### Work instruction
Retype every entry exactly, character for character.

(Dataset entries)
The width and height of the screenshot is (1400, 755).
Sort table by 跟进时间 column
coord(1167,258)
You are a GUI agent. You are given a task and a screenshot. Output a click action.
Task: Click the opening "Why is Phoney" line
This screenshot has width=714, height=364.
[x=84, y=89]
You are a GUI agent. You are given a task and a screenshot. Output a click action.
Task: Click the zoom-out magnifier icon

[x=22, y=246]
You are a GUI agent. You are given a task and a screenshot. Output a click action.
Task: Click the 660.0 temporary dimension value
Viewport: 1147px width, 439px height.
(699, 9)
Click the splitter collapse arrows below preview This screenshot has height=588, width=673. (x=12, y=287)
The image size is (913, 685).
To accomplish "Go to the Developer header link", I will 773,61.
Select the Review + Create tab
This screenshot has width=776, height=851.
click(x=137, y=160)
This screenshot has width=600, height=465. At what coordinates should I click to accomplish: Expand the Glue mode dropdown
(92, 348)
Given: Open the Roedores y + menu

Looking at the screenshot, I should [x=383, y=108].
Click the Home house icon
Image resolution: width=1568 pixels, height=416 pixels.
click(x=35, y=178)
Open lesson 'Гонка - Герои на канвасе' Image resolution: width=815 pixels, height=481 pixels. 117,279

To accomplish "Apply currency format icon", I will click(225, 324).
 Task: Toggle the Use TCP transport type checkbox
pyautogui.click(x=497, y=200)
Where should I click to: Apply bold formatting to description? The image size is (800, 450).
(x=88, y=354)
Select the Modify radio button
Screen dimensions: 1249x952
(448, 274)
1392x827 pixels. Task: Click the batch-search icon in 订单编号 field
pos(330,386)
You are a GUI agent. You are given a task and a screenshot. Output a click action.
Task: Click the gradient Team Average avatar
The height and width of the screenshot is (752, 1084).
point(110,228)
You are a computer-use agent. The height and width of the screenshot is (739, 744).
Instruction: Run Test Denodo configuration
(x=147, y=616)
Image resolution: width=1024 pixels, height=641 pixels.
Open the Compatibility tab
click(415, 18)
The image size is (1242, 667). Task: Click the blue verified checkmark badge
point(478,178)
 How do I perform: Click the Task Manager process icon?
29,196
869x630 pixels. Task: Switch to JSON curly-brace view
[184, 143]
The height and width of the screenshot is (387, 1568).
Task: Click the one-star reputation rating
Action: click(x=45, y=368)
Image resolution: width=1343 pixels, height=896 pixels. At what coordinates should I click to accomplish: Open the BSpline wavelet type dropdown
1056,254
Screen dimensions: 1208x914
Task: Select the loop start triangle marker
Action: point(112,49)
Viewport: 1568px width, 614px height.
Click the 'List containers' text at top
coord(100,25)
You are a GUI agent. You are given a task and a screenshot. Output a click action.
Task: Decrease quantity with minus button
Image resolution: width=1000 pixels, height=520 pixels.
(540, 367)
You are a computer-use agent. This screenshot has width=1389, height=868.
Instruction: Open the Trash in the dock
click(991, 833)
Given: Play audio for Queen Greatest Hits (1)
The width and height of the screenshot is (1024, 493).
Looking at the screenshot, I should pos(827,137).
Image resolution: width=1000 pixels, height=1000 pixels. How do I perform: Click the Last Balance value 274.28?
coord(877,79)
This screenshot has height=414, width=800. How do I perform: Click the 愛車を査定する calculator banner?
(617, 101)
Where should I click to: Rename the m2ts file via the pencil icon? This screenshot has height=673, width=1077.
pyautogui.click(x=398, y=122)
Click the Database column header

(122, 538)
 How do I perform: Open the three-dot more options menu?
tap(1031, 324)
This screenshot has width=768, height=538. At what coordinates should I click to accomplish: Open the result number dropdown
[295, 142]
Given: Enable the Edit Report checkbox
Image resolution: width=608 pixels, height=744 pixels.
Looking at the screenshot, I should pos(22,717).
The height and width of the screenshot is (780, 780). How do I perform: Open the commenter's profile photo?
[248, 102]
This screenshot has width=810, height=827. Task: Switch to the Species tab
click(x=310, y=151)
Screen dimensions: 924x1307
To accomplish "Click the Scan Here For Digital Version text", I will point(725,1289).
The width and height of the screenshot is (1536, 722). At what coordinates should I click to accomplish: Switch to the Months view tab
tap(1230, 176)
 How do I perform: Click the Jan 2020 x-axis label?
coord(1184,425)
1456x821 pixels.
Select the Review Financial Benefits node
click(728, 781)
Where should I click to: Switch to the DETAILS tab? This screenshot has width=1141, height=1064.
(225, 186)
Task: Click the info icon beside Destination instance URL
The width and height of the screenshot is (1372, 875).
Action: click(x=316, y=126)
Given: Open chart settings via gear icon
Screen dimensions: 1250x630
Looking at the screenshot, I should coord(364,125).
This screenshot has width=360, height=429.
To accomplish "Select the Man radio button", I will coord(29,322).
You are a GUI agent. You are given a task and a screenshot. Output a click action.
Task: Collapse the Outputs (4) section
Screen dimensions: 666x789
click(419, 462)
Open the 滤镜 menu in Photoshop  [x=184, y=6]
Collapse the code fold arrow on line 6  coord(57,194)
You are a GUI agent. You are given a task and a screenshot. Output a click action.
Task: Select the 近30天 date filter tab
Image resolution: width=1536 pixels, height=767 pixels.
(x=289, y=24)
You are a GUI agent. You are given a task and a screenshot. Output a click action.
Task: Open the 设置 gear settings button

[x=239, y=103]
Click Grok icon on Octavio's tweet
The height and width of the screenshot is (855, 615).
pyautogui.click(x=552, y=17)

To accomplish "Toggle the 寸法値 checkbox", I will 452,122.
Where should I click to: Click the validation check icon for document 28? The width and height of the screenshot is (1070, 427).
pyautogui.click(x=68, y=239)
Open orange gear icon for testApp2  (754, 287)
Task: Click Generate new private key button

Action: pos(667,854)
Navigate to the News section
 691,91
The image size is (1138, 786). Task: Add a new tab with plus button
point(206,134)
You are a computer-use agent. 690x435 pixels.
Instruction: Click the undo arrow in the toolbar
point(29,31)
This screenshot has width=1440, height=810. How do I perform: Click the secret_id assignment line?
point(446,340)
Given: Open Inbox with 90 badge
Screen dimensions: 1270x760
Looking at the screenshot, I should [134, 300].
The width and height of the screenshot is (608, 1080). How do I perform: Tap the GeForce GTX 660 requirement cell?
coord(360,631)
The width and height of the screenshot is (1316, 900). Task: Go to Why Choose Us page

### Answer section
The width and height of the screenshot is (1400, 755).
Sort table by 跟进时间 column
coord(1167,258)
You are a GUI agent. You are given a task and a screenshot. Output a click action.
Task: Click the opening "Why is Phoney" line
This screenshot has width=714, height=364.
[x=84, y=89]
You are a GUI agent. You are given a task and a screenshot. Output a click action.
Task: Click the zoom-out magnifier icon

[x=22, y=246]
You are a GUI agent. You are given a task and a screenshot. Output a click action.
Task: Click the 660.0 temporary dimension value
Viewport: 1147px width, 439px height.
(699, 9)
Click the splitter collapse arrows below preview This screenshot has height=588, width=673. (x=12, y=287)
The image size is (913, 685).
To accomplish "Go to the Developer header link", I will 773,61.
Select the Review + Create tab
This screenshot has width=776, height=851.
click(x=137, y=160)
This screenshot has width=600, height=465. At what coordinates should I click to accomplish: Expand the Glue mode dropdown
(92, 348)
Given: Open the Roedores y + menu

Looking at the screenshot, I should [x=383, y=108].
Click the Home house icon
Image resolution: width=1568 pixels, height=416 pixels.
click(x=35, y=178)
Open lesson 'Гонка - Герои на канвасе' Image resolution: width=815 pixels, height=481 pixels. 117,279

To accomplish "Apply currency format icon", I will click(225, 324).
 Task: Toggle the Use TCP transport type checkbox
pyautogui.click(x=497, y=200)
Where should I click to: Apply bold formatting to description? The image size is (800, 450).
(x=88, y=354)
Select the Modify radio button
Screen dimensions: 1249x952
(448, 274)
1392x827 pixels. Task: Click the batch-search icon in 订单编号 field
pos(330,386)
You are a GUI agent. You are given a task and a screenshot. Output a click action.
Task: Click the gradient Team Average avatar
The height and width of the screenshot is (752, 1084).
point(110,228)
You are a computer-use agent. The height and width of the screenshot is (739, 744).
Instruction: Run Test Denodo configuration
(x=147, y=616)
Image resolution: width=1024 pixels, height=641 pixels.
Open the Compatibility tab
click(415, 18)
The image size is (1242, 667). Task: Click the blue verified checkmark badge
point(478,178)
 How do I perform: Click the Task Manager process icon?
29,196
869x630 pixels. Task: Switch to JSON curly-brace view
[184, 143]
The height and width of the screenshot is (387, 1568).
Task: Click the one-star reputation rating
Action: click(x=45, y=368)
Image resolution: width=1343 pixels, height=896 pixels. At what coordinates should I click to accomplish: Open the BSpline wavelet type dropdown
1056,254
Screen dimensions: 1208x914
Task: Select the loop start triangle marker
Action: point(112,49)
Viewport: 1568px width, 614px height.
Click the 'List containers' text at top
coord(100,25)
You are a GUI agent. You are given a task and a screenshot. Output a click action.
Task: Decrease quantity with minus button
Image resolution: width=1000 pixels, height=520 pixels.
(540, 367)
You are a computer-use agent. This screenshot has width=1389, height=868.
Instruction: Open the Trash in the dock
click(991, 833)
Given: Play audio for Queen Greatest Hits (1)
The width and height of the screenshot is (1024, 493).
Looking at the screenshot, I should pos(827,137).
Image resolution: width=1000 pixels, height=1000 pixels. How do I perform: Click the Last Balance value 274.28?
coord(877,79)
This screenshot has height=414, width=800. How do I perform: Click the 愛車を査定する calculator banner?
(617, 101)
Where should I click to: Rename the m2ts file via the pencil icon? This screenshot has height=673, width=1077.
pyautogui.click(x=398, y=122)
Click the Database column header

(122, 538)
 How do I perform: Open the three-dot more options menu?
tap(1031, 324)
This screenshot has width=768, height=538. At what coordinates should I click to accomplish: Open the result number dropdown
[295, 142]
Given: Enable the Edit Report checkbox
Image resolution: width=608 pixels, height=744 pixels.
Looking at the screenshot, I should pos(22,717).
The height and width of the screenshot is (780, 780). How do I perform: Open the commenter's profile photo?
[248, 102]
This screenshot has width=810, height=827. Task: Switch to the Species tab
click(x=310, y=151)
Screen dimensions: 924x1307
To accomplish "Click the Scan Here For Digital Version text", I will point(725,1289).
The width and height of the screenshot is (1536, 722). At what coordinates should I click to accomplish: Switch to the Months view tab
tap(1230, 176)
 How do I perform: Click the Jan 2020 x-axis label?
coord(1184,425)
1456x821 pixels.
Select the Review Financial Benefits node
click(728, 781)
Where should I click to: Switch to the DETAILS tab? This screenshot has width=1141, height=1064.
(225, 186)
Task: Click the info icon beside Destination instance URL
The width and height of the screenshot is (1372, 875).
Action: click(x=316, y=126)
Given: Open chart settings via gear icon
Screen dimensions: 1250x630
Looking at the screenshot, I should coord(364,125).
This screenshot has width=360, height=429.
To accomplish "Select the Man radio button", I will coord(29,322).
You are a GUI agent. You are given a task and a screenshot. Output a click action.
Task: Collapse the Outputs (4) section
Screen dimensions: 666x789
click(419, 462)
Open the 滤镜 menu in Photoshop  [x=184, y=6]
Collapse the code fold arrow on line 6  coord(57,194)
You are a GUI agent. You are given a task and a screenshot. Output a click action.
Task: Select the 近30天 date filter tab
Image resolution: width=1536 pixels, height=767 pixels.
(x=289, y=24)
You are a GUI agent. You are given a task and a screenshot. Output a click action.
Task: Open the 设置 gear settings button

[x=239, y=103]
Click Grok icon on Octavio's tweet
The height and width of the screenshot is (855, 615).
pyautogui.click(x=552, y=17)

To accomplish "Toggle the 寸法値 checkbox", I will 452,122.
Where should I click to: Click the validation check icon for document 28? The width and height of the screenshot is (1070, 427).
pyautogui.click(x=68, y=239)
Open orange gear icon for testApp2  (754, 287)
Task: Click Generate new private key button

Action: pos(667,854)
Navigate to the News section
 691,91
The image size is (1138, 786). Task: Add a new tab with plus button
point(206,134)
You are a computer-use agent. 690x435 pixels.
Instruction: Click the undo arrow in the toolbar
point(29,31)
This screenshot has width=1440, height=810. How do I perform: Click the secret_id assignment line?
point(446,340)
Given: Open Inbox with 90 badge
Screen dimensions: 1270x760
Looking at the screenshot, I should [134, 300].
The width and height of the screenshot is (608, 1080). How do I perform: Tap the GeForce GTX 660 requirement cell?
coord(360,631)
The width and height of the screenshot is (1316, 900). Task: Go to Why Choose Us page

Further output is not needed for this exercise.